▶ [Work instructions] Would you repeat the whole listing exactly?
== Segment start ==
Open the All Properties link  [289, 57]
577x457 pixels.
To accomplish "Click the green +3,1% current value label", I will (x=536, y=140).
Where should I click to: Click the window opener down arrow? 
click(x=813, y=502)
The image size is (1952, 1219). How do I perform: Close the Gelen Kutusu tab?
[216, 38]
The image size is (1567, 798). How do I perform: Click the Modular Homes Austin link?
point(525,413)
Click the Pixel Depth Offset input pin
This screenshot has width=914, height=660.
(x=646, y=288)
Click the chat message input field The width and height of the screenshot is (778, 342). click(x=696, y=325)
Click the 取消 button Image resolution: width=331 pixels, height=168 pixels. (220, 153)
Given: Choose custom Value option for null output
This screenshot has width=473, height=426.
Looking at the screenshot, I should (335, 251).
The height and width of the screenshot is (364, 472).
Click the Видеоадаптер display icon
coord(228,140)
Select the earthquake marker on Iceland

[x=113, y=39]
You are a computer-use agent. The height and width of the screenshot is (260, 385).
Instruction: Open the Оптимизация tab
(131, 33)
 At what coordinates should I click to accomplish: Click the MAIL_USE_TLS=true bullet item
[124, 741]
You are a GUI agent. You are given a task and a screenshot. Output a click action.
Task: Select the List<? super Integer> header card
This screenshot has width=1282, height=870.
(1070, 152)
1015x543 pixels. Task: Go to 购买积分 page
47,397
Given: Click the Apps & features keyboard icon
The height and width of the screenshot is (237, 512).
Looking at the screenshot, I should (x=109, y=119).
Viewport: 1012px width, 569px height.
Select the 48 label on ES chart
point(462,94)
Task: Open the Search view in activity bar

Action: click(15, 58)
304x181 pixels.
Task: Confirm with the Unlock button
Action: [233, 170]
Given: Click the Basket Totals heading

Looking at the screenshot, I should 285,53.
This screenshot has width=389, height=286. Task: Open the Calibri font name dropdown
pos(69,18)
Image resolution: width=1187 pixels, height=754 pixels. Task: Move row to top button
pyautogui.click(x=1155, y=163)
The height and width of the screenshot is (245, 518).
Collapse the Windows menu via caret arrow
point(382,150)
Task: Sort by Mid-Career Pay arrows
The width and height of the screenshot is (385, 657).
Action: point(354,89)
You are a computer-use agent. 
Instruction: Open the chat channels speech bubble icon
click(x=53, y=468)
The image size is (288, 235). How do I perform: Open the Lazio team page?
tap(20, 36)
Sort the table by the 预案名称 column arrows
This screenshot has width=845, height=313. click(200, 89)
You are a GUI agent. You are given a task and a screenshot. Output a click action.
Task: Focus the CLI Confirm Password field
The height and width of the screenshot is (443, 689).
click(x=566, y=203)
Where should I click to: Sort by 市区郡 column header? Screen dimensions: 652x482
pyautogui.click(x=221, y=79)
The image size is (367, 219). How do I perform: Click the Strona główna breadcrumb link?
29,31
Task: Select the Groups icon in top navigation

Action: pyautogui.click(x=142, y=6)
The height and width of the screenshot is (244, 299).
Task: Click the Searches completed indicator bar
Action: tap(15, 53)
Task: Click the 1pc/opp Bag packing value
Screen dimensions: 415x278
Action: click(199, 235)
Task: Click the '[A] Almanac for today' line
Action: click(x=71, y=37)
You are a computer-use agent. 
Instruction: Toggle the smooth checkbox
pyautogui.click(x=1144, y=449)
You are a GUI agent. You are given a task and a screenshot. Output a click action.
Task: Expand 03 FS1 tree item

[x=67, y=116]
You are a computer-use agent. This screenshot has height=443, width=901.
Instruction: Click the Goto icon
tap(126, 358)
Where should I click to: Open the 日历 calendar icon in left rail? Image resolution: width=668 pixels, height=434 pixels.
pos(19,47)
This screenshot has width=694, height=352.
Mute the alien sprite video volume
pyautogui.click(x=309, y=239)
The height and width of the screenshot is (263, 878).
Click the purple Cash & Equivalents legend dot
== Segment end ==
▶ [Reply to the task]
Open the All Properties link  [289, 57]
577x457 pixels.
To accomplish "Click the green +3,1% current value label", I will (x=536, y=140).
Where should I click to: Click the window opener down arrow? 
click(x=813, y=502)
The image size is (1952, 1219). How do I perform: Close the Gelen Kutusu tab?
[216, 38]
The image size is (1567, 798). How do I perform: Click the Modular Homes Austin link?
point(525,413)
Click the Pixel Depth Offset input pin
This screenshot has width=914, height=660.
(x=646, y=288)
Click the chat message input field The width and height of the screenshot is (778, 342). click(x=696, y=325)
Click the 取消 button Image resolution: width=331 pixels, height=168 pixels. (220, 153)
Given: Choose custom Value option for null output
This screenshot has width=473, height=426.
Looking at the screenshot, I should (335, 251).
The height and width of the screenshot is (364, 472).
Click the Видеоадаптер display icon
coord(228,140)
Select the earthquake marker on Iceland

[x=113, y=39]
You are a computer-use agent. The height and width of the screenshot is (260, 385).
Instruction: Open the Оптимизация tab
(131, 33)
 At what coordinates should I click to accomplish: Click the MAIL_USE_TLS=true bullet item
[124, 741]
You are a GUI agent. You are given a task and a screenshot. Output a click action.
Task: Select the List<? super Integer> header card
This screenshot has width=1282, height=870.
(1070, 152)
1015x543 pixels. Task: Go to 购买积分 page
47,397
Given: Click the Apps & features keyboard icon
The height and width of the screenshot is (237, 512).
Looking at the screenshot, I should (x=109, y=119).
Viewport: 1012px width, 569px height.
Select the 48 label on ES chart
point(462,94)
Task: Open the Search view in activity bar

Action: click(15, 58)
304x181 pixels.
Task: Confirm with the Unlock button
Action: [233, 170]
Given: Click the Basket Totals heading

Looking at the screenshot, I should 285,53.
This screenshot has width=389, height=286. Task: Open the Calibri font name dropdown
pos(69,18)
Image resolution: width=1187 pixels, height=754 pixels. Task: Move row to top button
pyautogui.click(x=1155, y=163)
The height and width of the screenshot is (245, 518).
Collapse the Windows menu via caret arrow
point(382,150)
Task: Sort by Mid-Career Pay arrows
The width and height of the screenshot is (385, 657).
Action: point(354,89)
You are a computer-use agent. 
Instruction: Open the chat channels speech bubble icon
click(x=53, y=468)
The image size is (288, 235). How do I perform: Open the Lazio team page?
tap(20, 36)
Sort the table by the 预案名称 column arrows
This screenshot has width=845, height=313. click(200, 89)
You are a GUI agent. You are given a task and a screenshot. Output a click action.
Task: Focus the CLI Confirm Password field
The height and width of the screenshot is (443, 689).
click(x=566, y=203)
Where should I click to: Sort by 市区郡 column header? Screen dimensions: 652x482
pyautogui.click(x=221, y=79)
The image size is (367, 219). How do I perform: Click the Strona główna breadcrumb link?
29,31
Task: Select the Groups icon in top navigation

Action: pyautogui.click(x=142, y=6)
The height and width of the screenshot is (244, 299).
Task: Click the Searches completed indicator bar
Action: tap(15, 53)
Task: Click the 1pc/opp Bag packing value
Screen dimensions: 415x278
Action: click(199, 235)
Task: Click the '[A] Almanac for today' line
Action: click(x=71, y=37)
You are a computer-use agent. 
Instruction: Toggle the smooth checkbox
pyautogui.click(x=1144, y=449)
You are a GUI agent. You are given a task and a screenshot. Output a click action.
Task: Expand 03 FS1 tree item

[x=67, y=116]
You are a computer-use agent. This screenshot has height=443, width=901.
Instruction: Click the Goto icon
tap(126, 358)
Where should I click to: Open the 日历 calendar icon in left rail? Image resolution: width=668 pixels, height=434 pixels.
pos(19,47)
This screenshot has width=694, height=352.
Mute the alien sprite video volume
pyautogui.click(x=309, y=239)
The height and width of the screenshot is (263, 878).
Click the purple Cash & Equivalents legend dot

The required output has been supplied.